#### Quoted passage
• • • • • • •

Students may sacrifice affordability for convenience when they purchase some items at the University Bookstore.
Some basic school supplies are more expensive at the University Bookstore, which manager Jacqueline Slaughter said is necessary because the store can’t purchase products in bulk. Corporations have larger clienteles, which is why they can afford to buy mass quantities of products to sell at lower prices.
For example, a four-ounce bottle of Elmer’s glue costs $.74 at Walmart and $2.99 at the University Bookstore. A pack of 36 Crayola brand colored pencils can be purchased at Walmart for $4.47, while the University Bookstore charges $5.99 for a 24 pack.
A pack of 12 erasable Crayola colored pencils costs $3.47 at Walmart, while the bookstore charges $5.99. A 24 pack of Crayola crayons costs $1.17 at Walmart and $2.79 at the bookstore. A pack of Dixon pencils costs $1.24 at Walmart and $2.79 at the bookstore.
Slaughter said though items are often priced as much as 30 percent higher at the University Bookstore than at businesses like Walmart, students are willing to pay the cost for convenience.

• • • • • • •

Collected data:
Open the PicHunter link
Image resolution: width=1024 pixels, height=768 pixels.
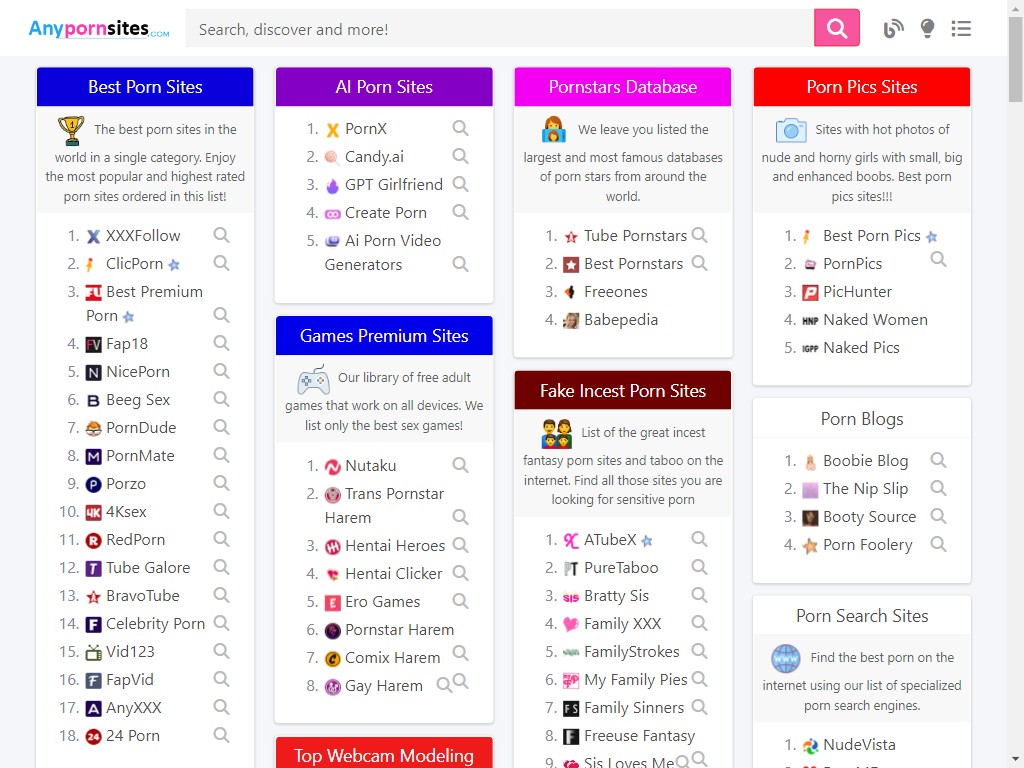[x=857, y=292]
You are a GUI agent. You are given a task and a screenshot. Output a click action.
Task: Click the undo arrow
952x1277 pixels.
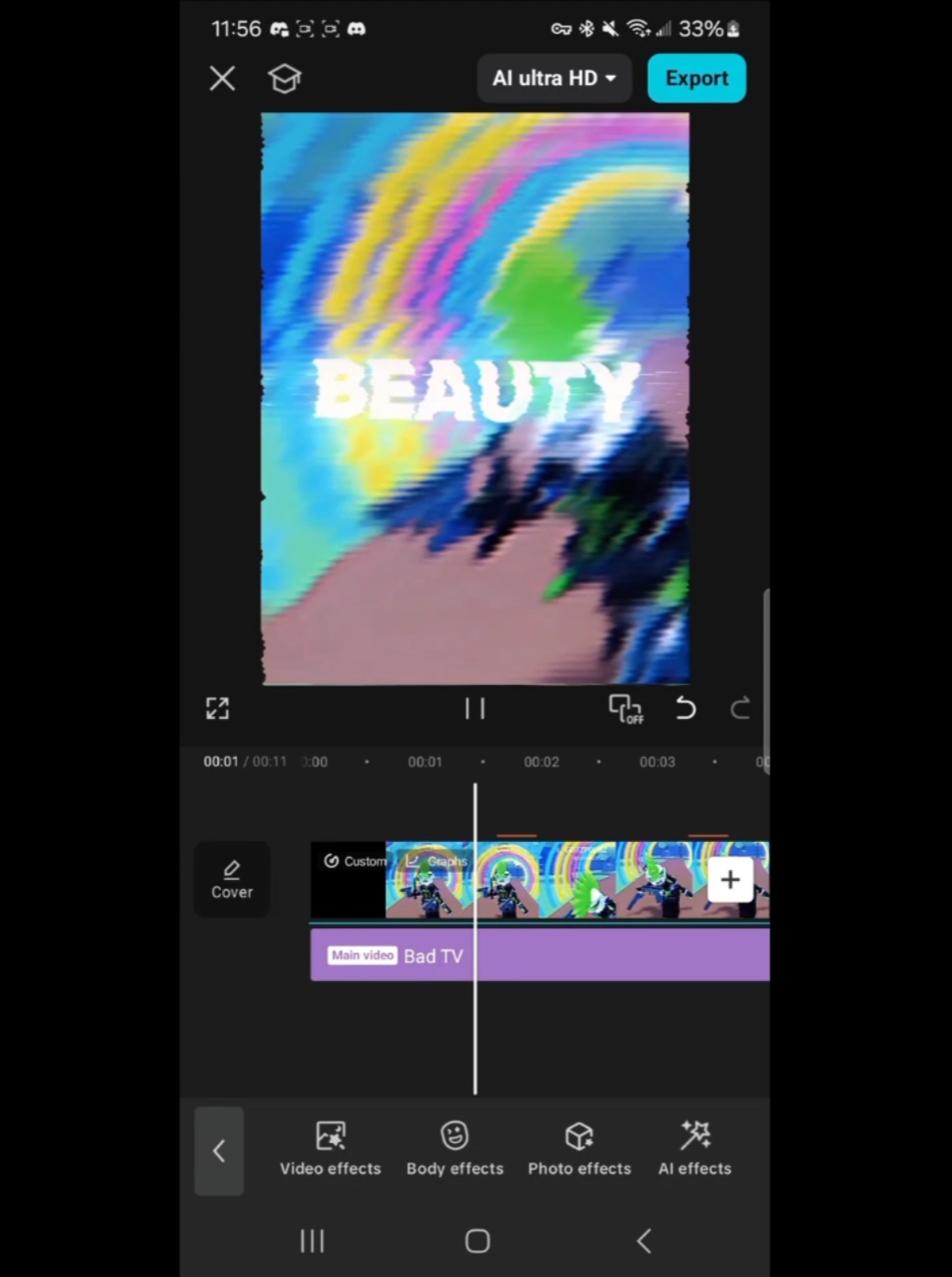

• • • • • • •

#### Complete the following
1) According to the article on University Bookstore prices, how much does the University Bookstore charge for a four-ounce bottle of Elmer's glue?
2) Extend the article on University Bookstore prices, picking up after its final sentence.

#### Answers to the tasks
1) $2.99

2)
The University Bookstore is not part of a chain, and its products are bought individually, Slaughter said. Because the bookstore is not buying and selling in bulk, prices must be marked up for the shop to make money. She said issues with stealing have also led to raised prices.
Slaughter said she feels the store’s prices are “pretty good,” and doesn’t feel the products are overly expensive.
“A lot of times, the products that we sell are a better quality or a bigger amount than what (students) are getting at Walmart,” Slaughter said.
Steven Diaz, biology freshman and art minor, said he feels prices at the University Bookstore are too high for students, especially ones seeking art supplies. Diaz said he feels the convenience of shopping at the bookstore is not worth the price.
“If I buy art supplies from the bookstore, it’s about $400,” Diaz said. “If I buy them from Hobby Lobby, it’s around $300. I’m broke.”
Slaughter said the University Bookstore makes a 25-percent profit from its sales. Any revenue left over at the end of the year goes back to the university.
Almost 50 students and 22 full-time bookstore employees have to be paid, which Slaughter said also contributes to high prices. These prices are necessary in order to pay these expenses, she said.
Rhevan Rhodes, exercise and sport science junior, said while the bookstore is convenient, prices are too high.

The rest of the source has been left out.